* OBJECTIF
Reproduisez à l'identique le passage du listing ci-dessous qui va de la ligne contenant « How do I perform: Refresh the report data? » jusqu'à la ligne contenant « tap(866, 901) », ces deux lignes comprises.

====== DONNÉES DE TRAVAIL ======

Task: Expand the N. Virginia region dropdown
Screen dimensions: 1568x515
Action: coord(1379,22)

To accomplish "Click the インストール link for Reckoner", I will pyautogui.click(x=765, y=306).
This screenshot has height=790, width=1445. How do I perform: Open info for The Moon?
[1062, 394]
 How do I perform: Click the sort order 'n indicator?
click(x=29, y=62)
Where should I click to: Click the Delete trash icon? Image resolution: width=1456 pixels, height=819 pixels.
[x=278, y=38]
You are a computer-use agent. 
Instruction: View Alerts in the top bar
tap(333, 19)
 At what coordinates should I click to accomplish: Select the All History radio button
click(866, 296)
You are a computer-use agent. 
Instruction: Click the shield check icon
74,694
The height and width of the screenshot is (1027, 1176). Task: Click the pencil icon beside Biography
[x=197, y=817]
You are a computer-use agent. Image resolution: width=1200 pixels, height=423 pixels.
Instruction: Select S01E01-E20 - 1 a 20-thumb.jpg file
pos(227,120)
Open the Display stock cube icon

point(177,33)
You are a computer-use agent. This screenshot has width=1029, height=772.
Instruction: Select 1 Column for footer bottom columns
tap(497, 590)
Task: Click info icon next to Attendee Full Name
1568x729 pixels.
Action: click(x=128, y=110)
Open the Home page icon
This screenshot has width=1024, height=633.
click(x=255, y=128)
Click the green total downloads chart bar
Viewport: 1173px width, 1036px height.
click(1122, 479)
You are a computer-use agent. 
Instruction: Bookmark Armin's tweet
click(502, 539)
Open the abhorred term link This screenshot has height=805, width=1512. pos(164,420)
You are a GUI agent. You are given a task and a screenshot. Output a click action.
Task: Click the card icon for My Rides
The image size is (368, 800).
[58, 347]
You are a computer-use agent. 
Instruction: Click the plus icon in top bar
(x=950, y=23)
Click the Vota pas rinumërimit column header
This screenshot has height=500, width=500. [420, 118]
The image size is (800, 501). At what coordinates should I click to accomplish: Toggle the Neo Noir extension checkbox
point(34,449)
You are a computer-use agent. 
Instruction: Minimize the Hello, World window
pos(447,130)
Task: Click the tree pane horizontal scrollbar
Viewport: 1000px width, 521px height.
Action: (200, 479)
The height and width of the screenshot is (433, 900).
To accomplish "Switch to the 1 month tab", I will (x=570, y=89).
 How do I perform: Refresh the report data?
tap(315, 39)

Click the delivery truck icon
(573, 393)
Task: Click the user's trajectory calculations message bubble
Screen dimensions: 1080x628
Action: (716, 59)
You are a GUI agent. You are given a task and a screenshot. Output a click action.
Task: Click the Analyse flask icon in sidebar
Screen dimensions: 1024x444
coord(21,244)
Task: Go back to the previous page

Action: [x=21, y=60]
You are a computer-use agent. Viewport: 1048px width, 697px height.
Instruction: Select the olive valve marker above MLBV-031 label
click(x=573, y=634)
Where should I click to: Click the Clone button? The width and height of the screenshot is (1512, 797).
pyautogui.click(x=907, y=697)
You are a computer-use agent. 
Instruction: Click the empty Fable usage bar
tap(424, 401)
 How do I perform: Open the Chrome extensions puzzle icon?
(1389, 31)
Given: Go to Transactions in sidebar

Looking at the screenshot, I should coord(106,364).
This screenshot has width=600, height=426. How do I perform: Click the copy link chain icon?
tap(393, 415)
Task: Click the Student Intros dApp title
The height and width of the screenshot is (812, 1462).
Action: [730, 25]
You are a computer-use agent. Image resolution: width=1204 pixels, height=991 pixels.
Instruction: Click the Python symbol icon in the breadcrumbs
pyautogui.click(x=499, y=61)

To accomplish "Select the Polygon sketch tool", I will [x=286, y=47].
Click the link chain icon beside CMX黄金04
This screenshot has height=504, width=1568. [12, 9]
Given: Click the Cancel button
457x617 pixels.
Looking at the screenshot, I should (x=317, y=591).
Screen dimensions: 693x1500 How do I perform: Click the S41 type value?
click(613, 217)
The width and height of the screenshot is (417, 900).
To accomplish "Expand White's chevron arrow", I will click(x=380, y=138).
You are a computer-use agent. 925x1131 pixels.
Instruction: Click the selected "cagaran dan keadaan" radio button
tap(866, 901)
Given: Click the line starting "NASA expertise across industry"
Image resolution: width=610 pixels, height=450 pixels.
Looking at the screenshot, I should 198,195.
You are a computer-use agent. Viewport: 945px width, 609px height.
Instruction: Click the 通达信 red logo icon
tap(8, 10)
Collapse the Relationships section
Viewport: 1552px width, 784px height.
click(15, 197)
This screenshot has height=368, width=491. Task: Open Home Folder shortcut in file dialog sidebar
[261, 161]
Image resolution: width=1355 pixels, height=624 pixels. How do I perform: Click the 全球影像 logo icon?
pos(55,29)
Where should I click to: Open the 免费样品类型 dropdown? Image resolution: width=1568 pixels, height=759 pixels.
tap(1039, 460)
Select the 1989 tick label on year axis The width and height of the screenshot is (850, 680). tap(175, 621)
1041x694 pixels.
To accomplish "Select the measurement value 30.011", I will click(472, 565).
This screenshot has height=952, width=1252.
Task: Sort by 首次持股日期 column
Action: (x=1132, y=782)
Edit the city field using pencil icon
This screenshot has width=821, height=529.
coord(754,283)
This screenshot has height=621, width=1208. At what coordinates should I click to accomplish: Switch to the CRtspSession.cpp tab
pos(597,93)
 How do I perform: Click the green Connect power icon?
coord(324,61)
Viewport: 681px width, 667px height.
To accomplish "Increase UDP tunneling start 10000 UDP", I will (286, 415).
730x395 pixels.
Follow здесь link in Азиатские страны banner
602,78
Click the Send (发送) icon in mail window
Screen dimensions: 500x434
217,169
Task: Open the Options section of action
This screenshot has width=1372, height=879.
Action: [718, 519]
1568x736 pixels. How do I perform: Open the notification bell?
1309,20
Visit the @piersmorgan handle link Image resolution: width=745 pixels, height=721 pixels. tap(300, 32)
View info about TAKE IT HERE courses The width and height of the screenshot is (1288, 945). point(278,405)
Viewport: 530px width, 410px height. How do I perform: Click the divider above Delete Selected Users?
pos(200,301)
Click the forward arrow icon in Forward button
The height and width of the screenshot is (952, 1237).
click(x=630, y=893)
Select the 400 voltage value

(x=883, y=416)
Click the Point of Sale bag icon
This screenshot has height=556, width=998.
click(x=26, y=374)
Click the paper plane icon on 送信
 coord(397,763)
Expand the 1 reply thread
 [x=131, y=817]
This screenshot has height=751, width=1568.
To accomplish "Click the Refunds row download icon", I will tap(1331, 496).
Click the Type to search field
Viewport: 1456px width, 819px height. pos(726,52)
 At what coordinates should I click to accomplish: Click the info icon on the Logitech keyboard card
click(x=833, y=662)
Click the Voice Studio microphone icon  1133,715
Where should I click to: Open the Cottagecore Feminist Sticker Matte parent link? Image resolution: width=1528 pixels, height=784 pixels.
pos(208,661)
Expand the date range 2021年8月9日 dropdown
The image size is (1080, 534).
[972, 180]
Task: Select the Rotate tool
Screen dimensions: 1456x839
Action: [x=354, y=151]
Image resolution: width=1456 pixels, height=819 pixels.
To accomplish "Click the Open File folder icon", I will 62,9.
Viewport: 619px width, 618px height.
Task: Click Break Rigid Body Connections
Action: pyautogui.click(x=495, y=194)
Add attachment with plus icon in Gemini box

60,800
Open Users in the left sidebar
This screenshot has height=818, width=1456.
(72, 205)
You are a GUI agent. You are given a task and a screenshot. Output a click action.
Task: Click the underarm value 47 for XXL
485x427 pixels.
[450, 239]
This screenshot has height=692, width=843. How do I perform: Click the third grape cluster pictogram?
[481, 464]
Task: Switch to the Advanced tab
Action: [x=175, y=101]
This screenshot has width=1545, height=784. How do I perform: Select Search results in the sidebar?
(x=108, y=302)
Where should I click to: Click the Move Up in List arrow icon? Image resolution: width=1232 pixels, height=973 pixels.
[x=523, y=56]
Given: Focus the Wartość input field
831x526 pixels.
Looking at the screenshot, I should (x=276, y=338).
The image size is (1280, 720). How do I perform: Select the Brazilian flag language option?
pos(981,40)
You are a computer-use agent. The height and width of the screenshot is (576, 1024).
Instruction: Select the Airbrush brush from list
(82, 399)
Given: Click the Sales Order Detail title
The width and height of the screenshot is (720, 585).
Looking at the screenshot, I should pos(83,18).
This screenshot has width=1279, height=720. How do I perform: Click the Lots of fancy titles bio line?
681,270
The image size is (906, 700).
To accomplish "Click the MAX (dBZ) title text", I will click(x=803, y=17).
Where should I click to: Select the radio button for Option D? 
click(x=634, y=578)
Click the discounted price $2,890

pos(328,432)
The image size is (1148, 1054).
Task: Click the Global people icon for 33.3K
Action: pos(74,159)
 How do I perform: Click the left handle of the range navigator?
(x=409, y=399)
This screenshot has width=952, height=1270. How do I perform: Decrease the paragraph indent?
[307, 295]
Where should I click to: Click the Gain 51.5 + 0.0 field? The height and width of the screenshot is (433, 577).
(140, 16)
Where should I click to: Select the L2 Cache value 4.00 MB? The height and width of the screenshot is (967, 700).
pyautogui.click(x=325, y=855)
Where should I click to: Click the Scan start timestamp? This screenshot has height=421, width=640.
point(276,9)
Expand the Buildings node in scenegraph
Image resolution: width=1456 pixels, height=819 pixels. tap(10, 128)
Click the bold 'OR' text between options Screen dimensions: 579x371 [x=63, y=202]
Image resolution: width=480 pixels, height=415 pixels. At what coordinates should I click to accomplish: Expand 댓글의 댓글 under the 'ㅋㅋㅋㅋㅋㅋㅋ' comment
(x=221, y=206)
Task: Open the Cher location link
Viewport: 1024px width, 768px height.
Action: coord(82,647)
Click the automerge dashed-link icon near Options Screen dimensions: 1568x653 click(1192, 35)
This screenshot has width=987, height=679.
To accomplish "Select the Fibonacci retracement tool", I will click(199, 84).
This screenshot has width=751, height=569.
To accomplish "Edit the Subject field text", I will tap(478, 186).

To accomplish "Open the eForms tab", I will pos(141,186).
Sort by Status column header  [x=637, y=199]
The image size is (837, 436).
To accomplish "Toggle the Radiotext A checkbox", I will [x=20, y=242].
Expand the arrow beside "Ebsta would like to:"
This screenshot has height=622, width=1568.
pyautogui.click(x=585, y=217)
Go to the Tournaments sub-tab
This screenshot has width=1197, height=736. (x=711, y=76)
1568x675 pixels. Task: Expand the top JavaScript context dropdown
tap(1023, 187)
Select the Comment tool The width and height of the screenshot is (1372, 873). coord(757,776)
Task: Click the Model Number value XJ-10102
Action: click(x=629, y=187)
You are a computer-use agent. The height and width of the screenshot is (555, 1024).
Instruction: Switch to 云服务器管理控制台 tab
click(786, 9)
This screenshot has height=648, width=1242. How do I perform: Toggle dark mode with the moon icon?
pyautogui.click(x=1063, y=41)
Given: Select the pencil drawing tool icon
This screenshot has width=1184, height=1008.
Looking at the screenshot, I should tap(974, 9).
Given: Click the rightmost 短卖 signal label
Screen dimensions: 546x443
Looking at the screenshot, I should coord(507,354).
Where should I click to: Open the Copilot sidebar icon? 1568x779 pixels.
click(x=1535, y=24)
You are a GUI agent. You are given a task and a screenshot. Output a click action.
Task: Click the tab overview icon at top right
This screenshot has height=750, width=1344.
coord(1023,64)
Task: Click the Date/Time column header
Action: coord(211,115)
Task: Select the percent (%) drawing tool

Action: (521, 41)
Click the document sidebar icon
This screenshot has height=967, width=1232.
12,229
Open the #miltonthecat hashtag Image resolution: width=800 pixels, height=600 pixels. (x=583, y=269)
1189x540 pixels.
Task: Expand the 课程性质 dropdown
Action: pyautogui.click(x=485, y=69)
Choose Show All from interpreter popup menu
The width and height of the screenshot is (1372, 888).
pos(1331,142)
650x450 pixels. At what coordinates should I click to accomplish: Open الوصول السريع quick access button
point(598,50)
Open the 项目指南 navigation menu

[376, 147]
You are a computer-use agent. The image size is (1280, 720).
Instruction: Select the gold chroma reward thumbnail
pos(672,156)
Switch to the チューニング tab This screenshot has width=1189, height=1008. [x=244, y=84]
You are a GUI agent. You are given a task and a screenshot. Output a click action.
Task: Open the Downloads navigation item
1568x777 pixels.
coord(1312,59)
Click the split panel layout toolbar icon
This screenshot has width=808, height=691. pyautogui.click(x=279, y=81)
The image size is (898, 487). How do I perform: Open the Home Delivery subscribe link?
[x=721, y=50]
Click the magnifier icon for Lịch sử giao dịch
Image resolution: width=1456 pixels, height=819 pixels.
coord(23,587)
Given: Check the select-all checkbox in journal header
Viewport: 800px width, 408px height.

======

* RÉPONSE ATTENDUE
 How do I perform: Refresh the report data?
tap(315, 39)

Click the delivery truck icon
(573, 393)
Task: Click the user's trajectory calculations message bubble
Screen dimensions: 1080x628
Action: (716, 59)
You are a GUI agent. You are given a task and a screenshot. Output a click action.
Task: Click the Analyse flask icon in sidebar
Screen dimensions: 1024x444
coord(21,244)
Task: Go back to the previous page

Action: [x=21, y=60]
You are a computer-use agent. Viewport: 1048px width, 697px height.
Instruction: Select the olive valve marker above MLBV-031 label
click(x=573, y=634)
Where should I click to: Click the Clone button? The width and height of the screenshot is (1512, 797).
pyautogui.click(x=907, y=697)
You are a computer-use agent. 
Instruction: Click the empty Fable usage bar
tap(424, 401)
 How do I perform: Open the Chrome extensions puzzle icon?
(1389, 31)
Given: Go to Transactions in sidebar

Looking at the screenshot, I should coord(106,364).
This screenshot has width=600, height=426. How do I perform: Click the copy link chain icon?
tap(393, 415)
Task: Click the Student Intros dApp title
The height and width of the screenshot is (812, 1462).
Action: [730, 25]
You are a computer-use agent. Image resolution: width=1204 pixels, height=991 pixels.
Instruction: Click the Python symbol icon in the breadcrumbs
pyautogui.click(x=499, y=61)

To accomplish "Select the Polygon sketch tool", I will [x=286, y=47].
Click the link chain icon beside CMX黄金04
This screenshot has height=504, width=1568. [12, 9]
Given: Click the Cancel button
457x617 pixels.
Looking at the screenshot, I should (x=317, y=591).
Screen dimensions: 693x1500 How do I perform: Click the S41 type value?
click(613, 217)
The width and height of the screenshot is (417, 900).
To accomplish "Expand White's chevron arrow", I will click(x=380, y=138).
You are a computer-use agent. 925x1131 pixels.
Instruction: Click the selected "cagaran dan keadaan" radio button
tap(866, 901)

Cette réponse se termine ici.